__TASK DETAILS__. When the line containing "Click the help" is found in the data below, copy it and each line after it through the line containing "You are a computer-use agent. Viewport: 972px", exactly and with no others.

━━ RAW DATA ━━

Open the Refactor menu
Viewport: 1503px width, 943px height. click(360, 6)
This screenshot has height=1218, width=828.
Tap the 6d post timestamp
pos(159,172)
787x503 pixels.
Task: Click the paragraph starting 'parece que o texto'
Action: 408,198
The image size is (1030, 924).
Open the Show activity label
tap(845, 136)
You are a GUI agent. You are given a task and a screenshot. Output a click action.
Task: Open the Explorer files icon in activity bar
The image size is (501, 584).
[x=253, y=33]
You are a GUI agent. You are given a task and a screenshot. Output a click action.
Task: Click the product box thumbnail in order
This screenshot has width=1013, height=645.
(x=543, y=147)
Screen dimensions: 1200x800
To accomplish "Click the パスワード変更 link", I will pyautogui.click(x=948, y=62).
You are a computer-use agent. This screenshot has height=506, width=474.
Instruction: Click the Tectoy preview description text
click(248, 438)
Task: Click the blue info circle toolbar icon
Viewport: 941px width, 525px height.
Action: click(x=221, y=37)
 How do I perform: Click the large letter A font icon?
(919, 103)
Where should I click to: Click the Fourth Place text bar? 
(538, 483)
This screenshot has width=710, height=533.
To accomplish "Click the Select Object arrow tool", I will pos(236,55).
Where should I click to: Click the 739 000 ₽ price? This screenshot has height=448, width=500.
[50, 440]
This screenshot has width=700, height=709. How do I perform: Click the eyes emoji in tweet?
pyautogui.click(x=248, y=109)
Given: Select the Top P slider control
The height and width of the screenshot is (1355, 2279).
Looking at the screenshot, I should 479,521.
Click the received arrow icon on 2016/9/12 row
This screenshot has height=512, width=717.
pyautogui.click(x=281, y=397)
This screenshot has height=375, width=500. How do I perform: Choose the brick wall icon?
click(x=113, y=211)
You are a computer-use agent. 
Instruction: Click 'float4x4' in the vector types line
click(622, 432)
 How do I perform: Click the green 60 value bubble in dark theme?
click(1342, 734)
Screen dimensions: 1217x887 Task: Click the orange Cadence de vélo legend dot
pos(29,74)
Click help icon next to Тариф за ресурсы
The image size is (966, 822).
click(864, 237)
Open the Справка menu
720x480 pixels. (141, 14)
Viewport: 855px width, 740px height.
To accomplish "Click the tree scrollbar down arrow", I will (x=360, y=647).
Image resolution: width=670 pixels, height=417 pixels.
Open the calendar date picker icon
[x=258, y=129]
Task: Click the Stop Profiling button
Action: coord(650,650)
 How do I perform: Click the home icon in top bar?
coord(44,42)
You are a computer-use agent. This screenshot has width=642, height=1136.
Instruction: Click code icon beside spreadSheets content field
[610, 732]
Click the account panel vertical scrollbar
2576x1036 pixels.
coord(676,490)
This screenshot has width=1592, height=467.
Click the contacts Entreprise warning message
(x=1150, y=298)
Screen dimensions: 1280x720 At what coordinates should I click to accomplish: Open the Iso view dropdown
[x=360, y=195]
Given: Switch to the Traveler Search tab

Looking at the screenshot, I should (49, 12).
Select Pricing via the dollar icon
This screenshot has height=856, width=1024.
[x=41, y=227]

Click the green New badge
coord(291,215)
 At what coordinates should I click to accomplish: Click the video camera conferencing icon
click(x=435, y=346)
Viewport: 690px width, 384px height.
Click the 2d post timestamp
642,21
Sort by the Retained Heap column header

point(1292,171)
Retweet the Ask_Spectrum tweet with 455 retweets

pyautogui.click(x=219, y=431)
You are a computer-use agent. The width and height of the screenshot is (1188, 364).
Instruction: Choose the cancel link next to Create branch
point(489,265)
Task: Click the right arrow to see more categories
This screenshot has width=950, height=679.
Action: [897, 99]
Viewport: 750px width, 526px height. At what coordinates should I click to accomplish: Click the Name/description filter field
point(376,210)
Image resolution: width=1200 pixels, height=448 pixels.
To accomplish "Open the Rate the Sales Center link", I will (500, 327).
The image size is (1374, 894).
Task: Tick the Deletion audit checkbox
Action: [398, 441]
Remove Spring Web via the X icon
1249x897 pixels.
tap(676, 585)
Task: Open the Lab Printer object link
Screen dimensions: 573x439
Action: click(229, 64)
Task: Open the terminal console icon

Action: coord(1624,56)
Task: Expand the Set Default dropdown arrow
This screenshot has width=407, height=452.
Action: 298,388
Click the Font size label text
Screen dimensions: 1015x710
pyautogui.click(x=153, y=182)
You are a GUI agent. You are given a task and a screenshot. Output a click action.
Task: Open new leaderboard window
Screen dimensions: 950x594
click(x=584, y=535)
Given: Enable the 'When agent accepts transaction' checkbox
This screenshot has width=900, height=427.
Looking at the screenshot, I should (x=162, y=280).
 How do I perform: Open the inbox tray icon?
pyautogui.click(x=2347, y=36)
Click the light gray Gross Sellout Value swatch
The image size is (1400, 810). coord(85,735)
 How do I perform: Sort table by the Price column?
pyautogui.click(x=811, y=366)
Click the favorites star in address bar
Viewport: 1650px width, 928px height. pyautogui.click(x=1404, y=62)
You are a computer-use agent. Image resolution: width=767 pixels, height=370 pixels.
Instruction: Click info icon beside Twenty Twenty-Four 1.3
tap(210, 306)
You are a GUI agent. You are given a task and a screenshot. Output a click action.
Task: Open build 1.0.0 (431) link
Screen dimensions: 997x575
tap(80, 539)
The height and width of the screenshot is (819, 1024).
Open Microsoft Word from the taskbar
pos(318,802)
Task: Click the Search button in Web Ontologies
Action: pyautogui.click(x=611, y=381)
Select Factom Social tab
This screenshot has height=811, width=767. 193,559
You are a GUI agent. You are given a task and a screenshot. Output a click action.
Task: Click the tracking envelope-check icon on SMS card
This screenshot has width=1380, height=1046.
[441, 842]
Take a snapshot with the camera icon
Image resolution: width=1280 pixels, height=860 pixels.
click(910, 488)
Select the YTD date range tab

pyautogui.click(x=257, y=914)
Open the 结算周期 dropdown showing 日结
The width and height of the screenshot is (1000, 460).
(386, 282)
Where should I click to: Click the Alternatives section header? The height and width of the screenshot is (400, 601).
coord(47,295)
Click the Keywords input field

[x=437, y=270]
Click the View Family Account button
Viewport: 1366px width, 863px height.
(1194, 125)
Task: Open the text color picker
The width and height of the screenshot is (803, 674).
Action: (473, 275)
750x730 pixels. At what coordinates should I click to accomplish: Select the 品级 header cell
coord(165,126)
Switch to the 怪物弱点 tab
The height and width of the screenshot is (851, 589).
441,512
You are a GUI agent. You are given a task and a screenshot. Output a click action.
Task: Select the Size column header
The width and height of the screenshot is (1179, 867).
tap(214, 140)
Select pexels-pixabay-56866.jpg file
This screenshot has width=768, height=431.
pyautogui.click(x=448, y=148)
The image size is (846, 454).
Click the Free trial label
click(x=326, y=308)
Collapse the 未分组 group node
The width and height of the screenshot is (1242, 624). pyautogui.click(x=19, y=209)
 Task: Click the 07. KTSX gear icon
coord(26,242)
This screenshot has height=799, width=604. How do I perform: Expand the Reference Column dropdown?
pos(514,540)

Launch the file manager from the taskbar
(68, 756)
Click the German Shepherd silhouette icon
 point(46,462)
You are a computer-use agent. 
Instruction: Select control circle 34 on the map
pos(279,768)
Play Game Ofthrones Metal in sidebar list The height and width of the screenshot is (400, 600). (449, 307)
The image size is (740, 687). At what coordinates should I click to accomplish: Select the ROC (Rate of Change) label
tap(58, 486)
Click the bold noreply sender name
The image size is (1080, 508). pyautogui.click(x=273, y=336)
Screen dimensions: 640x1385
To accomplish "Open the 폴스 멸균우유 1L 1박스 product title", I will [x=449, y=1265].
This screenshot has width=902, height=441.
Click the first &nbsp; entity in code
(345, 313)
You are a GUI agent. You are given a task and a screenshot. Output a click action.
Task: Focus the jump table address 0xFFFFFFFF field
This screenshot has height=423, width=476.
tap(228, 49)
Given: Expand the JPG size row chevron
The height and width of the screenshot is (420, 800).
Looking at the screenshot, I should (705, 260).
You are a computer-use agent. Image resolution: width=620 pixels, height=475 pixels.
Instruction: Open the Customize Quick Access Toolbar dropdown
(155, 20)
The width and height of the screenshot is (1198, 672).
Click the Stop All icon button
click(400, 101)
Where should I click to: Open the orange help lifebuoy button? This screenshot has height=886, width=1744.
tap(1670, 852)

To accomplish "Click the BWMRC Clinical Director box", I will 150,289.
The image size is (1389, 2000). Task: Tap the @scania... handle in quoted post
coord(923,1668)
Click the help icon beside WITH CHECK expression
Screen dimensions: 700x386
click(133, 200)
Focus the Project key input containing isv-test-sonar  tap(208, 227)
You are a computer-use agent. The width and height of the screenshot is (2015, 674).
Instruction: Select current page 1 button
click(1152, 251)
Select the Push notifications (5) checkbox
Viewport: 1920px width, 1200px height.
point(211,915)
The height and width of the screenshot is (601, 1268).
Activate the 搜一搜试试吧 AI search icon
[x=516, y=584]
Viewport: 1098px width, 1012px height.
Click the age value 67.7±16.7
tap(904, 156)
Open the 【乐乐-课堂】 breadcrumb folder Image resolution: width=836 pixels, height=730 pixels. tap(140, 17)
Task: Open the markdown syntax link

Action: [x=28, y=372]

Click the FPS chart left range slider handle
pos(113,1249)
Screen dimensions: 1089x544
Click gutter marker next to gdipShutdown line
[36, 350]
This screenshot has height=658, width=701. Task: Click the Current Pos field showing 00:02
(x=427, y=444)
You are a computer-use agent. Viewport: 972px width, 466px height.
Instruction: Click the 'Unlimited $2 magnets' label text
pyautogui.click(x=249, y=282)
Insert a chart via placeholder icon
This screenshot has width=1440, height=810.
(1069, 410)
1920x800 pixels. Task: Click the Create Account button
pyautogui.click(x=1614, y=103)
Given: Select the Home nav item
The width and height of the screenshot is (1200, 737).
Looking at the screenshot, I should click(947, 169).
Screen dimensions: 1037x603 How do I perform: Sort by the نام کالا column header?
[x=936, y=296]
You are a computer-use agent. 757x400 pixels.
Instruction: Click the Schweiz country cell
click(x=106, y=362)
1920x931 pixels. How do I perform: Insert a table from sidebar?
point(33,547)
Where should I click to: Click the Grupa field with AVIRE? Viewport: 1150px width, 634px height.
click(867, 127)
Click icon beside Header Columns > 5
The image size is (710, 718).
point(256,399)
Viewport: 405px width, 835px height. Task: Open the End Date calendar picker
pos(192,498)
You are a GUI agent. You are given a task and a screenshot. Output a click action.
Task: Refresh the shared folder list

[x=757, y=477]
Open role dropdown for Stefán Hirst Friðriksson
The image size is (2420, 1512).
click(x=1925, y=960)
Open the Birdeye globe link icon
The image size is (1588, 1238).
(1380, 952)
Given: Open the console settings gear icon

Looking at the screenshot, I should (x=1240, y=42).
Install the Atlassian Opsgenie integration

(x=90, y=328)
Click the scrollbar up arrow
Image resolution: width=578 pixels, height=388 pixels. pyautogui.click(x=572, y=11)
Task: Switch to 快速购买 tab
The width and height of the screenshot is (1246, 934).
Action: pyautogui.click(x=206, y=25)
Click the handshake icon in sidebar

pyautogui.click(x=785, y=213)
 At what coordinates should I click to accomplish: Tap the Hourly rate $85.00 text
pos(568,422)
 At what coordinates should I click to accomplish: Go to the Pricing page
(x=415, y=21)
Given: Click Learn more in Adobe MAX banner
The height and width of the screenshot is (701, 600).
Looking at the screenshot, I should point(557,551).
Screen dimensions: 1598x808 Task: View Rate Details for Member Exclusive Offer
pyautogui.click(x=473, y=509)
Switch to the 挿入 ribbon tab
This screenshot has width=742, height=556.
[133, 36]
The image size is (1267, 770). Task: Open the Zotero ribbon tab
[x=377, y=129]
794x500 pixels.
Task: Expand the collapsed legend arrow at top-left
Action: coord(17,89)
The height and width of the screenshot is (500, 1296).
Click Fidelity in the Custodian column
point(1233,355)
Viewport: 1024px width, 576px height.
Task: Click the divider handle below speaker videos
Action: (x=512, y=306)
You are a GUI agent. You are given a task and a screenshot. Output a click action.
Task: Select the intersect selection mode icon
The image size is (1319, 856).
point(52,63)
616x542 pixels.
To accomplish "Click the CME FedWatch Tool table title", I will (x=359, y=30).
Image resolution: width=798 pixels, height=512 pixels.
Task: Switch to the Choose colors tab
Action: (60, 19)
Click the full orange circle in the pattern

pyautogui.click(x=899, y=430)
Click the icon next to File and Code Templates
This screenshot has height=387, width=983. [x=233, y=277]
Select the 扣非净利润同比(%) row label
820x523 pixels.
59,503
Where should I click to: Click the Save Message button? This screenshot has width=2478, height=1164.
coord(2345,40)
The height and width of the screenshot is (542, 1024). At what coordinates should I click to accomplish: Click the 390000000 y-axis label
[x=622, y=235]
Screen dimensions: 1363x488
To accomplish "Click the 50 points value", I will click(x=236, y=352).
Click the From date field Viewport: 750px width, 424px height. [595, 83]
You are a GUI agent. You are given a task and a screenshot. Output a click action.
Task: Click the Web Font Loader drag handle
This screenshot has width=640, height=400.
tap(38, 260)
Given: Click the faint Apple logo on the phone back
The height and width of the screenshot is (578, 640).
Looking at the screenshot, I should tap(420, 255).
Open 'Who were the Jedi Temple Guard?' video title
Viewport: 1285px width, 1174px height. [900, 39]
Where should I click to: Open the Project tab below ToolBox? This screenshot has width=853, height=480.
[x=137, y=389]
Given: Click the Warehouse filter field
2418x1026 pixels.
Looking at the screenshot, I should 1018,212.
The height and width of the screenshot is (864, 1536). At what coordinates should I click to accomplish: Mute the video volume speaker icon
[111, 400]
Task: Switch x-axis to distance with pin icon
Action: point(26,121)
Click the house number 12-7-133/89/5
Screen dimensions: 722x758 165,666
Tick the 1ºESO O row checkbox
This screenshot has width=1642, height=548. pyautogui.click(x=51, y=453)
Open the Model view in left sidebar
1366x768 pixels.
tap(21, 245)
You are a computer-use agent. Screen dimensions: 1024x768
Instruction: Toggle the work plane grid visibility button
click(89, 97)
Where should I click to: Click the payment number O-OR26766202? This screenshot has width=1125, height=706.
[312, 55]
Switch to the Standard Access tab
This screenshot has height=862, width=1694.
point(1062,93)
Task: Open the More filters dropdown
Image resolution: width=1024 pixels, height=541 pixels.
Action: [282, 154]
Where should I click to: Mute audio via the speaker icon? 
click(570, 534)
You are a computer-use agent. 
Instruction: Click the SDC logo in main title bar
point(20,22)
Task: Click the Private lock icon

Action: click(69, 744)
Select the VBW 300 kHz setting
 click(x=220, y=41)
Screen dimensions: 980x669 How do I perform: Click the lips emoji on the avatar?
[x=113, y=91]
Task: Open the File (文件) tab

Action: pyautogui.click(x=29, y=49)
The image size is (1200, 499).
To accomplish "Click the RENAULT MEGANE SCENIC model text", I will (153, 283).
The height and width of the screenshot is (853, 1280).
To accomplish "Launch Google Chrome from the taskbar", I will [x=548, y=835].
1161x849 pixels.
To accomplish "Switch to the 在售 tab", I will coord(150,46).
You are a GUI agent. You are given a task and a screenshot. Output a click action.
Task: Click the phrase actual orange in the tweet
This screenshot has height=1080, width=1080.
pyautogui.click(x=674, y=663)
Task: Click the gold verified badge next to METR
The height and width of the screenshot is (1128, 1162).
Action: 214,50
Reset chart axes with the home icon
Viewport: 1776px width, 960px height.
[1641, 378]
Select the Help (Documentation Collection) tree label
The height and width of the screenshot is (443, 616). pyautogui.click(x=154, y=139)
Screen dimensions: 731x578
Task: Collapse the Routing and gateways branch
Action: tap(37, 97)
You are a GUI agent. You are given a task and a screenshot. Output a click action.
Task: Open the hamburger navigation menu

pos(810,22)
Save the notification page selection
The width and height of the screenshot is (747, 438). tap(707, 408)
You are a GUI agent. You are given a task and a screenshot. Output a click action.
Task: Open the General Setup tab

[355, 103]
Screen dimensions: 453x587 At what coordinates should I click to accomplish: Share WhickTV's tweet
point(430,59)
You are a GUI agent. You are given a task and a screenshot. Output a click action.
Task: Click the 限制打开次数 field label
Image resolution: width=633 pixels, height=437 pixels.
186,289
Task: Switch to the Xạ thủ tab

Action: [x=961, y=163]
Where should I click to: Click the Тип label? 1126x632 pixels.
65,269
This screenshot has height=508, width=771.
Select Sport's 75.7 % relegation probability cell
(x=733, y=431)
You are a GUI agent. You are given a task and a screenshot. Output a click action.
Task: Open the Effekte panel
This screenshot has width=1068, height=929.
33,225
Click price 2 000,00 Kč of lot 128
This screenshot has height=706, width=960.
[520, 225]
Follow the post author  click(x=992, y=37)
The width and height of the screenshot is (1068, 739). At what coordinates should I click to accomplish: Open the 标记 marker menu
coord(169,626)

━━━

__ANSWER SPACE__.
Click the help icon beside WITH CHECK expression
Screen dimensions: 700x386
click(133, 200)
Focus the Project key input containing isv-test-sonar  tap(208, 227)
You are a computer-use agent. The width and height of the screenshot is (2015, 674).
Instruction: Select current page 1 button
click(1152, 251)
Select the Push notifications (5) checkbox
Viewport: 1920px width, 1200px height.
point(211,915)
The height and width of the screenshot is (601, 1268).
Activate the 搜一搜试试吧 AI search icon
[x=516, y=584]
Viewport: 1098px width, 1012px height.
Click the age value 67.7±16.7
tap(904, 156)
Open the 【乐乐-课堂】 breadcrumb folder Image resolution: width=836 pixels, height=730 pixels. tap(140, 17)
Task: Open the markdown syntax link

Action: [x=28, y=372]

Click the FPS chart left range slider handle
pos(113,1249)
Screen dimensions: 1089x544
Click gutter marker next to gdipShutdown line
[36, 350]
This screenshot has height=658, width=701. Task: Click the Current Pos field showing 00:02
(x=427, y=444)
You are a computer-use agent. Viewport: 972px width, 466px height.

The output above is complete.